La línea telefónica emitió una señal sonora. Estaba siendo grabado.
—¿... Han recibido algún aviso de una muchacha perdida en el sector
de las colinas del pueblo? —preguntó.
—Ningún informe de momento. No ha habido ninguna llamada hoy —dijo el
agente.
—¿Nada?
—No, señor. El pueblo ha estado muy tranquilo toda la tarde. Tomaré
nota de su información y se la pasaré a la oficina de detectives en caso de que
se reciba algún aviso. Lo investigarán si es necesario.
—Supongo que estaba equivocado —dijo Adrián. Colgó antes de que el
agente tuviera tiempo de preguntar su nombre y dirección.
Adrián levantó la vista y miró por la ventana. La noche había caído y
las luces se iban encendiendo por toda la calle. Hora de cenar, pensó. Familias
que se reúnen. Hablan sobre lo ocurrido durante el día, en el lugar de trabajo,
en la escuela. Todo muy normal y previsible. De pronto estalló con una pregunta
en voz alta que resonó en el pequeño dormitorio, como si pudiera producir un
eco en ese espacio pequeño; parecía que la hubiera gritado desde un cañón.
—No sé qué se supone que debo hacer ahora.
—Pero por supuesto que lo sabes, querido —respondió su esposa, sentada
en la cama junto a él.
Capítulo 4
La llamada no llegó hasta poco antes
de las once de la noche, y a esa hora la detective Terri Collins ya estaba pensando
seriamente en irse a la cama. Sus dos hijos estaban en su habitación, dormidos,
con los deberes del colegio hechos, con el cuento ya leído y arropados. Acababa
de hacer esa última visita maternal de la noche, en la que asomó la cabeza por
la puerta, dejando entrar la pálida luz del pasillo sólo para certificar, con
la mínima iluminación necesaria en las caras de los dos niños, que estaban
profundamente dormidos.
Sin pesadillas.
La respiración tranquila. Ni siquiera un resuello que pudiera indicar la proximidad
de un resfriado. Había algunos progenitores solteros, que conocía del grupo de
apoyo que ocasionalmente visitaba, que apenas podían apartarse de sus hijos
dormidos. Era como si durante la noche todos los males que habían creado sus
circunstancias tuvieran rienda suelta. Un tiempo que debiera estar dedicado al
descanso y la recuperación se había convertido en algo lleno de incertidumbre,
preocupación y miedo.
Pero todo estaba
bien esa noche. Todo era normal.
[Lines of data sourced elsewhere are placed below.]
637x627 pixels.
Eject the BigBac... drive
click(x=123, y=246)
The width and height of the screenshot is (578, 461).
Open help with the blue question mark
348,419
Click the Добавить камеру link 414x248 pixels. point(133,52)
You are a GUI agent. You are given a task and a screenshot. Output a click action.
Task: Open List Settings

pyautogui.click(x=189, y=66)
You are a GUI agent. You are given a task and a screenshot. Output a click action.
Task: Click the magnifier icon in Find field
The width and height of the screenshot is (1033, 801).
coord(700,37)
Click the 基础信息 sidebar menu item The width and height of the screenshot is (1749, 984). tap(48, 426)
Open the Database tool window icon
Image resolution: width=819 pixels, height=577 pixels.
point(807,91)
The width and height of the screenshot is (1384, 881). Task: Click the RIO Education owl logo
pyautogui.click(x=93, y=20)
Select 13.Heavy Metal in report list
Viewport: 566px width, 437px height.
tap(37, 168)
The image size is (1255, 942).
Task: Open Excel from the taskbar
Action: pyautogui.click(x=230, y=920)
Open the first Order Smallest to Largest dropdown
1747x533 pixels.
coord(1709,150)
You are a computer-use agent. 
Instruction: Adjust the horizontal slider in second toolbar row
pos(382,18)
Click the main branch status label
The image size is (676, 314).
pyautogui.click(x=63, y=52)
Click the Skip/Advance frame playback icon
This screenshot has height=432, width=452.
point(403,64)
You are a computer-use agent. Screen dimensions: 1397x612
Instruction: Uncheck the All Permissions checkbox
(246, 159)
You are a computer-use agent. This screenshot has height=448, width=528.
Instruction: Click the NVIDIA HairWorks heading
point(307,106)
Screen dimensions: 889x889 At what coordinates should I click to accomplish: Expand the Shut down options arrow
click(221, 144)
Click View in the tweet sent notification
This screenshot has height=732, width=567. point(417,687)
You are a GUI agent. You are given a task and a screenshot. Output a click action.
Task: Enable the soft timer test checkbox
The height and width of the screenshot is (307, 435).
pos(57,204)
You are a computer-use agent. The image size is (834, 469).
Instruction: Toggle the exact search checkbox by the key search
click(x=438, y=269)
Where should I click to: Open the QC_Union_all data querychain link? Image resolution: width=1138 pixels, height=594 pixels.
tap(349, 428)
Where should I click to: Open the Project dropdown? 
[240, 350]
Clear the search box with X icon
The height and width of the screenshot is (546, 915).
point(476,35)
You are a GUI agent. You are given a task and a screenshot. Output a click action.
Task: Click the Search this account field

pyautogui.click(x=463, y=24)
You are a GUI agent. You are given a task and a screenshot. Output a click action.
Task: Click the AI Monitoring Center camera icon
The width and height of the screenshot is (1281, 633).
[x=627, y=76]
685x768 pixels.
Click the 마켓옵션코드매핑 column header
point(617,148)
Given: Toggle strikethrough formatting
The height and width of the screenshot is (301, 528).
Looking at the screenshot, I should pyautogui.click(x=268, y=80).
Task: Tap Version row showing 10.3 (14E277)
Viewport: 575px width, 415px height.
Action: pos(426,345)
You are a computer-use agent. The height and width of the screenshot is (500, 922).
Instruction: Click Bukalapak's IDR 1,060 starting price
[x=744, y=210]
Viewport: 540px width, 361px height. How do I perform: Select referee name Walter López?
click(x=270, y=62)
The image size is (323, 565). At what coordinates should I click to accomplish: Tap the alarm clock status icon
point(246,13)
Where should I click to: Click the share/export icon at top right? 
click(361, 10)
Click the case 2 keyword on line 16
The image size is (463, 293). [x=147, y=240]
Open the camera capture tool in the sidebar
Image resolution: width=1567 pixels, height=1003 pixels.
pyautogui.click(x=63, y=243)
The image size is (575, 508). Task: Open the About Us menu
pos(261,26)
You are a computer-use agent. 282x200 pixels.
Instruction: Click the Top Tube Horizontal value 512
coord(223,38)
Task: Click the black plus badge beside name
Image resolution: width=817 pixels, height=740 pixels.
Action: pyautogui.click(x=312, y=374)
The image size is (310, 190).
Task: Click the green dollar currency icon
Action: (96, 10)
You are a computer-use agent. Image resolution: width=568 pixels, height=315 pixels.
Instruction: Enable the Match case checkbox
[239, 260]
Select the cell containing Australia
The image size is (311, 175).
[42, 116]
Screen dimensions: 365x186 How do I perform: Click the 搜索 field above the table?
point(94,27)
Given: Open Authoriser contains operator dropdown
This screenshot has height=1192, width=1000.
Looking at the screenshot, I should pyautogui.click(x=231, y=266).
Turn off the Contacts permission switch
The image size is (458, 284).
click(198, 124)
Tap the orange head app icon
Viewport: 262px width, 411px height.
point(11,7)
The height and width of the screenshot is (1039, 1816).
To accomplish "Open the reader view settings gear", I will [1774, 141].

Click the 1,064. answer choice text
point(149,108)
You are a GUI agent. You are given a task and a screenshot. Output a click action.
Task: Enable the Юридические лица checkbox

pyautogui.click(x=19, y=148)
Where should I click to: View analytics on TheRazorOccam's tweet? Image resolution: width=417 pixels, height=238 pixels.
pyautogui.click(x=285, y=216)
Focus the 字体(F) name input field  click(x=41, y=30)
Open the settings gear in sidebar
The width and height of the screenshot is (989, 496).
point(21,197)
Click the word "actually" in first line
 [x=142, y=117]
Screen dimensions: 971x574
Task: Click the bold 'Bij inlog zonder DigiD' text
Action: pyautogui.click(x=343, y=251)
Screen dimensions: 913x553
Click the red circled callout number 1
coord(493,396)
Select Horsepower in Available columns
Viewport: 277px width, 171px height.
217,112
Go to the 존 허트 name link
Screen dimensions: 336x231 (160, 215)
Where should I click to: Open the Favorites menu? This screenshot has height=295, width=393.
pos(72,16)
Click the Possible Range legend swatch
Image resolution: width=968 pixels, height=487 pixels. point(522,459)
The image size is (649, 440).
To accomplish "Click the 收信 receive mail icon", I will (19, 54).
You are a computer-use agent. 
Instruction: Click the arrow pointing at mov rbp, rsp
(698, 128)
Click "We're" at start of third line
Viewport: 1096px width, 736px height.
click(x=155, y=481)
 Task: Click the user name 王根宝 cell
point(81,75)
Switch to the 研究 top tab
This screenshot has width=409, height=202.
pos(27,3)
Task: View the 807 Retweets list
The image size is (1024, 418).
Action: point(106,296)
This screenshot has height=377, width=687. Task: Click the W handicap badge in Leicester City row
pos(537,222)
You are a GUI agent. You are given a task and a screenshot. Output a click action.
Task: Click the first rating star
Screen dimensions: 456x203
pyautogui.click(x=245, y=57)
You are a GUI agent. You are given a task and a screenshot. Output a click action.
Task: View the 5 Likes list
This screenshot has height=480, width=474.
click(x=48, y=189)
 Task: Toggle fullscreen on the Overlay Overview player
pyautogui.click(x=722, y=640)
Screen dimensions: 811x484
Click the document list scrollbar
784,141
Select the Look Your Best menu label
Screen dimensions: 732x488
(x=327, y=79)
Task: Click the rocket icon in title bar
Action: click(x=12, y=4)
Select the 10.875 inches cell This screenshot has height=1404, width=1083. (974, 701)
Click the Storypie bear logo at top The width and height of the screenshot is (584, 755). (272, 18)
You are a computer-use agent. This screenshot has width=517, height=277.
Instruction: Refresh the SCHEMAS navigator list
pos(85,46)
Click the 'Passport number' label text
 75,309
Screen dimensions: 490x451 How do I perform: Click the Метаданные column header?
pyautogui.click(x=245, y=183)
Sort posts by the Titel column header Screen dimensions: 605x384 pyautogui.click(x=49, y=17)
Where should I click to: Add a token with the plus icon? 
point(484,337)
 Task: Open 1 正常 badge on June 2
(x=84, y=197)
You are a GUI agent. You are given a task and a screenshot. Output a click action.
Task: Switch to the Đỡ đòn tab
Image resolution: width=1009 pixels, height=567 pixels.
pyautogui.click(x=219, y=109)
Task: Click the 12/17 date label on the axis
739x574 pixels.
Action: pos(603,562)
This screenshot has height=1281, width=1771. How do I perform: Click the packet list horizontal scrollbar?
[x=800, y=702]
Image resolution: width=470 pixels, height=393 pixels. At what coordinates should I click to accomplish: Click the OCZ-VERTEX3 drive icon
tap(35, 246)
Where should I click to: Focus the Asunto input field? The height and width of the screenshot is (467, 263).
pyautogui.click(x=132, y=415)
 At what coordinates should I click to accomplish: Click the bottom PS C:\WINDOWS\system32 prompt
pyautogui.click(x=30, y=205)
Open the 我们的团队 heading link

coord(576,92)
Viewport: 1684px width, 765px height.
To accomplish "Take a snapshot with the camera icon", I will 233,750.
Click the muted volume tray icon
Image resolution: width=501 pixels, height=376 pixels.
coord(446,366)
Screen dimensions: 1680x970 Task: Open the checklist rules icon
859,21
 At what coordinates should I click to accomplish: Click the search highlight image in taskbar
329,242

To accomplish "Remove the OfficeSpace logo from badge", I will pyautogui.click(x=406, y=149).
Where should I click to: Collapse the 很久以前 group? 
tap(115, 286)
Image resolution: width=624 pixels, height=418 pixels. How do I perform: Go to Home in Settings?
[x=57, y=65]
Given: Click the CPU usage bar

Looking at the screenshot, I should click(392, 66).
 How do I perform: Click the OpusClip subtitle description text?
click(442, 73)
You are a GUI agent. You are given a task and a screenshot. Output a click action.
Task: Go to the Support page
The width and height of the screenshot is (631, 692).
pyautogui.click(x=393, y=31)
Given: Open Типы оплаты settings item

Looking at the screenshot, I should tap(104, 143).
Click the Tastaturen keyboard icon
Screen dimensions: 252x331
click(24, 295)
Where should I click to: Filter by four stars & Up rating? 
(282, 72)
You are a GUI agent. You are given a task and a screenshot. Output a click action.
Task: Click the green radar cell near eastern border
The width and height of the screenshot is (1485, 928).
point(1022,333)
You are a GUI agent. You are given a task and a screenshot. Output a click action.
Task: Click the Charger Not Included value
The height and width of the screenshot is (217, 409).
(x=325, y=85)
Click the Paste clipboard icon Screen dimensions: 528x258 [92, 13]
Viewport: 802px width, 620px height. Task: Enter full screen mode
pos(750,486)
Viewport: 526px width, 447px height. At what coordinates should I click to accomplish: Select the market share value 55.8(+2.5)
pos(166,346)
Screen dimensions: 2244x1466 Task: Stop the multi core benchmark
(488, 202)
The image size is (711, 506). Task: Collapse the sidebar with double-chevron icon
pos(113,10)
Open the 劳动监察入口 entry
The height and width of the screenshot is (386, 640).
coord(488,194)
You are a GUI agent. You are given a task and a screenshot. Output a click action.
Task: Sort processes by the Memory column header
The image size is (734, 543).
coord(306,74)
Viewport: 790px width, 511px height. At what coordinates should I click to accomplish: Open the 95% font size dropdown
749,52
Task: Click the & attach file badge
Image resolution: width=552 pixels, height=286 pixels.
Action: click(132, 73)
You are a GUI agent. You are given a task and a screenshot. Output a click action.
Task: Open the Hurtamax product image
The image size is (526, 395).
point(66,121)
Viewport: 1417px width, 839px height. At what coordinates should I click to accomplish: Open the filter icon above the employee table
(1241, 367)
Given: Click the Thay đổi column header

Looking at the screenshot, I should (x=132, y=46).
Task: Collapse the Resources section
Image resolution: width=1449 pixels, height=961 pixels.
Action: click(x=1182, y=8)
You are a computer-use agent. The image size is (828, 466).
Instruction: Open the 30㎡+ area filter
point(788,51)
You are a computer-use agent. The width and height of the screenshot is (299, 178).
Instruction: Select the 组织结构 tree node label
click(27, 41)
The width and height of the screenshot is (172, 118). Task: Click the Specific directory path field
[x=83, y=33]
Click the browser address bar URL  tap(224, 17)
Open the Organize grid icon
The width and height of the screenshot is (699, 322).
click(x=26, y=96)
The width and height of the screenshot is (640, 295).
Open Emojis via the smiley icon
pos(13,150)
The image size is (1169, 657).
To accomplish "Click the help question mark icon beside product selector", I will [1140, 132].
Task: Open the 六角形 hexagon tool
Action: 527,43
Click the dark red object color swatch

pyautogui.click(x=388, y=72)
Dejó la puerta entreabierta sólo unos pocos
centímetros y empezó a caminar silenciosamente hacia el baño cuando escuchó
sonar el teléfono de la cocina. Miró el reloj de pared mientras se apresuraba a
responder. Demasiado tarde para ser otra cosa que un problema, pensó.
Era el agente
nocturno de emergencias de las oficinas centrales de la policía.
—Detective, tengo
una mujer muy alterada en la otra línea. Creo que usted ha atendido llamadas
anteriores de ella. Aparentemente, tenemos otra joven que se ha fugado...
La detective
Terri Collins supo inmediatamente quién era. Quizá esta vez Jennifer
realmente se largó, pensó. Pero esto era poco profesional y «se largó» era
solamente una forma taquigráfica e insensible de ocultar una serie conocida de
miedos para cambiarla por otra potencialmente peor y de un tipo del todo
diferente.
—Estaré allí en
un momento —dijo Terri. Pasaba fácilmente del modo madre al modo detective de
policía. Uno de sus puntos fuertes era su habilidad para separar las diferentes
dimensiones de su vida en grupos bien definidos y ordenados. Demasiados años
con trastornos habían creado en ella una necesidad compulsiva de sencillez y
organización.
Puso al agente en
espera mientras llamaba a un segundo número, uno que tenía en la lista junto al
teléfono de la cocina. Una de las pocas ventajas de haber pasado por lo que
pasó era la red informal de ayuda disponible.
—Hola, Laurie,
soy Terri. Lamento molestarte a esta hora de la noche, pero...
—¿Te han llamado
por un caso y necesitas que cuide a los niños?
Terri podía
efectivamente escuchar el entusiasmo en la voz de su amiga.
—Sí.
Estaré allí en un
momento. No hay problema. Me encanta. ¿Cuánto crees que vas a tardar?
Terri sonrió.
Laurie era una insomne de primer orden, y Terri sabía que a ella, secretamente,
le encantaba que la llamaran en medio de la noche, especialmente para cuidar
niños, ya que los suyos habían crecido y se habían independizado. Le
proporcionaba algo para hacer en lugar de mirar, inútilmente, la programación
nocturna de la televisión por cable o pasearse de un lado a otro nerviosamente
por la casa a oscuras, hablando consigo misma sobre todo lo que le había
salido mal en la vida. Ésa era, Terri lo había aprendido, una larga conversación.
—Es difícil
decirlo. Al menos un par de horas. Pero probablemente tarde más. Tal vez
incluso toda la noche.
—Llevaré mi
cepillo de dientes —respondió Laurie.
Pulsó el botón de
espera y volvió a conectarse con el agente de emergencias.
—Dígale a la
señora Riggins que estaré en su casa dentro de media hora para hablar con ella.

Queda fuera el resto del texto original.